Exercise: This exercise requires an exact copy of each line from the one containing "1198x674 pixels." down to the last line below.
### Task material ###
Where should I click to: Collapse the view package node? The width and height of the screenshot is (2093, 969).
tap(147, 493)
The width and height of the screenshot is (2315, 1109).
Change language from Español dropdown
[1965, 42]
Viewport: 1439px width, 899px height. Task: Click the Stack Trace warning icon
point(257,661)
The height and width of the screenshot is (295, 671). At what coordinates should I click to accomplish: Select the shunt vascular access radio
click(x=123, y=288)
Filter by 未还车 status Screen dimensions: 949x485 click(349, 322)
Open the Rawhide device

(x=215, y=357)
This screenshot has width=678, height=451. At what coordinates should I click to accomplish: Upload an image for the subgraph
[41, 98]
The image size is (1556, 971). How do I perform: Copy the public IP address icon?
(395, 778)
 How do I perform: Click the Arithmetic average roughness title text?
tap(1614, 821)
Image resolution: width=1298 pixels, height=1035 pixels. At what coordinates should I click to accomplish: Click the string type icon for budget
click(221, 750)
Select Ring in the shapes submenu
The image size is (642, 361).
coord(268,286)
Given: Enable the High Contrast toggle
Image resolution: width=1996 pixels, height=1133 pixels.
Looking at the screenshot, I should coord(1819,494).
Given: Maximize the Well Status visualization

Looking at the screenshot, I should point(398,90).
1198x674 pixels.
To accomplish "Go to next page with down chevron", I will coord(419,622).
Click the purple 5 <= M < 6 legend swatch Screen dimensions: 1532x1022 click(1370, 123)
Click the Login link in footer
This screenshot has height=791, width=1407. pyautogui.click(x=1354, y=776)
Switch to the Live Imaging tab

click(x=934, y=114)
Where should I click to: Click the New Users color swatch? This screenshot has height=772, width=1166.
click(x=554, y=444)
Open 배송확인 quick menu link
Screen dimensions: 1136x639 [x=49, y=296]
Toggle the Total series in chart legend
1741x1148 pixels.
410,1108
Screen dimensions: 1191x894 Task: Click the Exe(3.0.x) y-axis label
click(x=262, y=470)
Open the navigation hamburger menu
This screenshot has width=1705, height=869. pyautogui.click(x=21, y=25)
###
Written response:
1198x674 pixels.
To accomplish "Go to next page with down chevron", I will coord(419,622).
Click the purple 5 <= M < 6 legend swatch Screen dimensions: 1532x1022 click(1370, 123)
Click the Login link in footer
This screenshot has height=791, width=1407. pyautogui.click(x=1354, y=776)
Switch to the Live Imaging tab

click(x=934, y=114)
Where should I click to: Click the New Users color swatch? This screenshot has height=772, width=1166.
click(x=554, y=444)
Open 배송확인 quick menu link
Screen dimensions: 1136x639 [x=49, y=296]
Toggle the Total series in chart legend
1741x1148 pixels.
410,1108
Screen dimensions: 1191x894 Task: Click the Exe(3.0.x) y-axis label
click(x=262, y=470)
Open the navigation hamburger menu
This screenshot has width=1705, height=869. pyautogui.click(x=21, y=25)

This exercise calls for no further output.